____ Available records

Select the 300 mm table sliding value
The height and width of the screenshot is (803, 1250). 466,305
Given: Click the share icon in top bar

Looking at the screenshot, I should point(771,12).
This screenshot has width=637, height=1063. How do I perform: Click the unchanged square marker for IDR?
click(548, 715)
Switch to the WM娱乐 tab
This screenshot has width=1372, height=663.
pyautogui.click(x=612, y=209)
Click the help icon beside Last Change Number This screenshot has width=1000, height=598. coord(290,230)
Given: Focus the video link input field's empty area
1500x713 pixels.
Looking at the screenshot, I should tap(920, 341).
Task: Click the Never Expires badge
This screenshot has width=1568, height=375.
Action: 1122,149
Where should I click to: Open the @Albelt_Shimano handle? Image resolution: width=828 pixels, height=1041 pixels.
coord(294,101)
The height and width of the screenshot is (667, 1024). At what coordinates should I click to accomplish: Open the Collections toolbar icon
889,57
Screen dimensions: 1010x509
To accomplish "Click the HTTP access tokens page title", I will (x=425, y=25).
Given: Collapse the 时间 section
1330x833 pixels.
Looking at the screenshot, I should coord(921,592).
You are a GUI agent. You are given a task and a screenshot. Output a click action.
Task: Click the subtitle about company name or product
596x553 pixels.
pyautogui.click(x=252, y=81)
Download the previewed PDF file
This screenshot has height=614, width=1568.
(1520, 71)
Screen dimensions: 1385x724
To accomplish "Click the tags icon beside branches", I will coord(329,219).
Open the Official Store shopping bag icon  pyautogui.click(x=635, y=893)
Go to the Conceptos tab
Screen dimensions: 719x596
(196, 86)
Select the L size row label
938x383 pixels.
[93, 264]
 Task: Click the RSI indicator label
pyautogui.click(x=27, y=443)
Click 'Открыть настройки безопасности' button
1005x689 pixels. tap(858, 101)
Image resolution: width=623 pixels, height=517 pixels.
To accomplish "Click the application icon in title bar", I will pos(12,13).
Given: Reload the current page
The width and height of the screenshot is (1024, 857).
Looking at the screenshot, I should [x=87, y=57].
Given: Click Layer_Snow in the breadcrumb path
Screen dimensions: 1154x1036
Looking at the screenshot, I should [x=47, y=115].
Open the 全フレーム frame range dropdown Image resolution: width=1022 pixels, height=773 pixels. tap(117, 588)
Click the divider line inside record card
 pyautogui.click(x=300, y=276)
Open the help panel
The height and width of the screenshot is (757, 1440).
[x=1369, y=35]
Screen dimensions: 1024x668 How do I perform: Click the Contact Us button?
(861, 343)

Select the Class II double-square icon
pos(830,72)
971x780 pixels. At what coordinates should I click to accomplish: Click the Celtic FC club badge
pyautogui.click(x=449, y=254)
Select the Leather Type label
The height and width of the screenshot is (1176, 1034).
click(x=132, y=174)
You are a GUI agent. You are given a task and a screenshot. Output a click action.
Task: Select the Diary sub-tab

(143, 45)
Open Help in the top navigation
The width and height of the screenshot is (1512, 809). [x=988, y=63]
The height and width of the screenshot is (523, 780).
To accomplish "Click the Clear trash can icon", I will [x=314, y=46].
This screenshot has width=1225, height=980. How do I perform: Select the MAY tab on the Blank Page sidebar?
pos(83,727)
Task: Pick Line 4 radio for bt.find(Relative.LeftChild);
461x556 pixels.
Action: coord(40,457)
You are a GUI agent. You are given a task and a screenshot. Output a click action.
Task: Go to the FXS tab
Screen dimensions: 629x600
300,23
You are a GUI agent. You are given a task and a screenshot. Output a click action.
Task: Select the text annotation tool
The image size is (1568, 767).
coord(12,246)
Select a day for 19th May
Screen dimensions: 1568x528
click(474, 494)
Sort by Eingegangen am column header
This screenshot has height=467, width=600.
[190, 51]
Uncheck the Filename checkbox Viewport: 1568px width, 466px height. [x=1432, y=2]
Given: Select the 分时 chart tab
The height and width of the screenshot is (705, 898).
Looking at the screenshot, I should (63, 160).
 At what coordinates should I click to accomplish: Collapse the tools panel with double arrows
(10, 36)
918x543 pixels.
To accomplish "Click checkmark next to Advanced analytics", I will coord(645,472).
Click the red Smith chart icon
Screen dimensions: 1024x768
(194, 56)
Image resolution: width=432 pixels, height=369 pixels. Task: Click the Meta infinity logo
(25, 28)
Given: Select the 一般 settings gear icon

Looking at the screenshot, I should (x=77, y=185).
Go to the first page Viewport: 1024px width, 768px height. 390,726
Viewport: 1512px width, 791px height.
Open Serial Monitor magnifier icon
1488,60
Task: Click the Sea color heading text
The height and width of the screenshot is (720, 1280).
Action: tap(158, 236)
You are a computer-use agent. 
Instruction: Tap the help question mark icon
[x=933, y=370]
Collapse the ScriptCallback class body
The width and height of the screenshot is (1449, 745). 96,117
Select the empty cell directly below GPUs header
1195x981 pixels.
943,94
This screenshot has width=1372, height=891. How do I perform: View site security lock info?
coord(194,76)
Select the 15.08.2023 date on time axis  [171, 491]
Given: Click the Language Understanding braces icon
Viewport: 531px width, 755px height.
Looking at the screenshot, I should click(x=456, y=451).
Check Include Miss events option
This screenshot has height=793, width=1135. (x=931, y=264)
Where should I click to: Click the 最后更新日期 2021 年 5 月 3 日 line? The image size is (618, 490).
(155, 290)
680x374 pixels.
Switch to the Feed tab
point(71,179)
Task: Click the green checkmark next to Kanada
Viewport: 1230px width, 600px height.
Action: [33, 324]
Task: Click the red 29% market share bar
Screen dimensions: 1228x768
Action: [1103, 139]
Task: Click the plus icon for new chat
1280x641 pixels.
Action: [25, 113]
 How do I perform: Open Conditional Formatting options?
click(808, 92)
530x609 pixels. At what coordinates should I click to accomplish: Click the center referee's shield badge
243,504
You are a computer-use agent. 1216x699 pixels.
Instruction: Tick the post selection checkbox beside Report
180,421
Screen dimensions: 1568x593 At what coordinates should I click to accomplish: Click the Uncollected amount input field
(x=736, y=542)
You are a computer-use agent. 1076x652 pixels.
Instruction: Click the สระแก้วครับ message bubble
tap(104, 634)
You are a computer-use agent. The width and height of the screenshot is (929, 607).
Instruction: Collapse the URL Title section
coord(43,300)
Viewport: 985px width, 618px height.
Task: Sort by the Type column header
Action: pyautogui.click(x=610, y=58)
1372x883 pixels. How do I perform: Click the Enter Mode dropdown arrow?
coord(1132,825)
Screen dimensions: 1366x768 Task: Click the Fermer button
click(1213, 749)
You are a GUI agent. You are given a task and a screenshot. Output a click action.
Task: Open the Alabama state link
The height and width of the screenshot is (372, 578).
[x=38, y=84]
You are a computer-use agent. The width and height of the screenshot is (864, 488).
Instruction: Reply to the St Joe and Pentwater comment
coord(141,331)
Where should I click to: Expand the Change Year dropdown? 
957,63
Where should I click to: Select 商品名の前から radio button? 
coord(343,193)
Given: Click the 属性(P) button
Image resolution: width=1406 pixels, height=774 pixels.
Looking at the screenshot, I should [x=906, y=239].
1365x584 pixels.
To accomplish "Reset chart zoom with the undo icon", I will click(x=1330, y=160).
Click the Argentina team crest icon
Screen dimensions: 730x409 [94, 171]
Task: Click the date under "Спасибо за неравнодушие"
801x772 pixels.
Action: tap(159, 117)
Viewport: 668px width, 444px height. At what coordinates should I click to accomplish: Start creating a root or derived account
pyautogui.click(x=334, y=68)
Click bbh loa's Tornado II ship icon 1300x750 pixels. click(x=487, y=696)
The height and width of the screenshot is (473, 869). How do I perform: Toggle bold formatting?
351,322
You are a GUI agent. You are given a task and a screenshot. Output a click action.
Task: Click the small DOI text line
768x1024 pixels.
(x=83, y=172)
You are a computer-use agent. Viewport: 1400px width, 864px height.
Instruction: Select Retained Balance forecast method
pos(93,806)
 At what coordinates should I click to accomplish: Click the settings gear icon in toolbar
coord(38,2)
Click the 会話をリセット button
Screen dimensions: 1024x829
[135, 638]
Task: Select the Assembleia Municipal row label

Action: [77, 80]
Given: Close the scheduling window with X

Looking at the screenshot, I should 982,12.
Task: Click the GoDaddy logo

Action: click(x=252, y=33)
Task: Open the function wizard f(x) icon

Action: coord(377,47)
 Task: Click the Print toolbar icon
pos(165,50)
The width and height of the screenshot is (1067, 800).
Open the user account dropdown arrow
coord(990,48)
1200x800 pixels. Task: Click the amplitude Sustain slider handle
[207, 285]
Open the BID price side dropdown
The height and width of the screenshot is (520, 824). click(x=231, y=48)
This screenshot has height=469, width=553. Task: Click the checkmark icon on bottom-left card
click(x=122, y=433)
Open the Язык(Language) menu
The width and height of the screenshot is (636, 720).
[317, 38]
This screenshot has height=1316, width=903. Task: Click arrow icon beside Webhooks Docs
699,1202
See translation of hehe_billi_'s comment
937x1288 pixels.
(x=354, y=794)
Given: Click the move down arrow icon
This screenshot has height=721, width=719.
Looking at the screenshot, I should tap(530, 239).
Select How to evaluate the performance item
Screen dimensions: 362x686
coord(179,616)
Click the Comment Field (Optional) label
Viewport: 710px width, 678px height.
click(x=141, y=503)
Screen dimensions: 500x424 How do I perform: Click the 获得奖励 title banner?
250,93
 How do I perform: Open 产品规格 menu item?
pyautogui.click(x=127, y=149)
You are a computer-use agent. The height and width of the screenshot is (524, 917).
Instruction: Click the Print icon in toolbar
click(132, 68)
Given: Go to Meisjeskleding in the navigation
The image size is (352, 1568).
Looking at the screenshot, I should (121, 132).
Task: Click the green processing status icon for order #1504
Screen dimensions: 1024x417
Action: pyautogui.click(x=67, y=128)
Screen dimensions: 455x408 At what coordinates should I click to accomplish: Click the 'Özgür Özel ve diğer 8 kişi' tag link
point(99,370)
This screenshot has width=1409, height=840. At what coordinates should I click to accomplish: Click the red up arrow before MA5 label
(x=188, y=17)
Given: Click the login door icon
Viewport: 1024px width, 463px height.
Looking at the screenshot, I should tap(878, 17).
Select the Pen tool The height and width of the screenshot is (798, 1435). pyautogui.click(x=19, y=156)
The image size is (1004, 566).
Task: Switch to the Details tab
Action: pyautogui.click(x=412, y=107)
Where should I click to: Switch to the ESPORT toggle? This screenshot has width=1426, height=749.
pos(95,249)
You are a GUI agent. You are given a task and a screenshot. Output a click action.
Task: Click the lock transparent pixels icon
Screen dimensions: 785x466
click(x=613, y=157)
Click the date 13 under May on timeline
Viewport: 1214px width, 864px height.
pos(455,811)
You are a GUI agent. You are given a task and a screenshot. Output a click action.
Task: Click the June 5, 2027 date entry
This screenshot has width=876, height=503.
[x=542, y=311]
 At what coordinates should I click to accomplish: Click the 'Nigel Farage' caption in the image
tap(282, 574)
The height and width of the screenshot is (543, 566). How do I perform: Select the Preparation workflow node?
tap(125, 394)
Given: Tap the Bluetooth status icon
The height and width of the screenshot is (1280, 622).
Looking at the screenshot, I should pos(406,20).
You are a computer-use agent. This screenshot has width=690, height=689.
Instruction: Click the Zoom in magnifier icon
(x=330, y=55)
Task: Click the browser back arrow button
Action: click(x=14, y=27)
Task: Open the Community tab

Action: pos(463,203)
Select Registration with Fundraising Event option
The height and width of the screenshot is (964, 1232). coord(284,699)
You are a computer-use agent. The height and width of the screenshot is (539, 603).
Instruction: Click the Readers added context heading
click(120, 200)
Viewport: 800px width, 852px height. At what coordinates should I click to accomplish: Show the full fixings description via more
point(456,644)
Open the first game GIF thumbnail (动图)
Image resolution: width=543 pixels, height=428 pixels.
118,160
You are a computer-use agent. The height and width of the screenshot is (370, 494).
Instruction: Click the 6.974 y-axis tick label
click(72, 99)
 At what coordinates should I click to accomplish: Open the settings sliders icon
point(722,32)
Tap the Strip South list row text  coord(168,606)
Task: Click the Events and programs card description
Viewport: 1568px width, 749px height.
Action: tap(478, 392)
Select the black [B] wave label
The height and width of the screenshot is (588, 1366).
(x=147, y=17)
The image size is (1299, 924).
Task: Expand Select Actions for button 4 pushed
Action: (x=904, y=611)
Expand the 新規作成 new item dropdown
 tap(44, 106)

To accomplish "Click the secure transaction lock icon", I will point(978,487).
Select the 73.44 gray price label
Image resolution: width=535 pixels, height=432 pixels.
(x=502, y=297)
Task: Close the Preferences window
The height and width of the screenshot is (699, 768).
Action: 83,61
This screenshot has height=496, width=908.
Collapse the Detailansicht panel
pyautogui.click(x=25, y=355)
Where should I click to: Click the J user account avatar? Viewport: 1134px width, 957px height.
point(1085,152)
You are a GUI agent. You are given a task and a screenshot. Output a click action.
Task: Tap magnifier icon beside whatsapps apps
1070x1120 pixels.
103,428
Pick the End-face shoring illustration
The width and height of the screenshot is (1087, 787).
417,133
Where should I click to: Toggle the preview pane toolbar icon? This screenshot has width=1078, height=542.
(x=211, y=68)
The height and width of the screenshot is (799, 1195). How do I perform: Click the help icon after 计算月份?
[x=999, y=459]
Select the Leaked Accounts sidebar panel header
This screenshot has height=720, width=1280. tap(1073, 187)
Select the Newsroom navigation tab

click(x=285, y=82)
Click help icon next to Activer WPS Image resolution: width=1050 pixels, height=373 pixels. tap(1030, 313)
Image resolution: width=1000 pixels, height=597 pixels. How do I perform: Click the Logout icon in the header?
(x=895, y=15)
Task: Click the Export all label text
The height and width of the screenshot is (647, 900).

________

■ **Required work**:
Please return every line of the records above that contains the word "first".

■ **Solution for this task**:
Go to the first page Viewport: 1024px width, 768px height. 390,726
Open the first game GIF thumbnail (动图)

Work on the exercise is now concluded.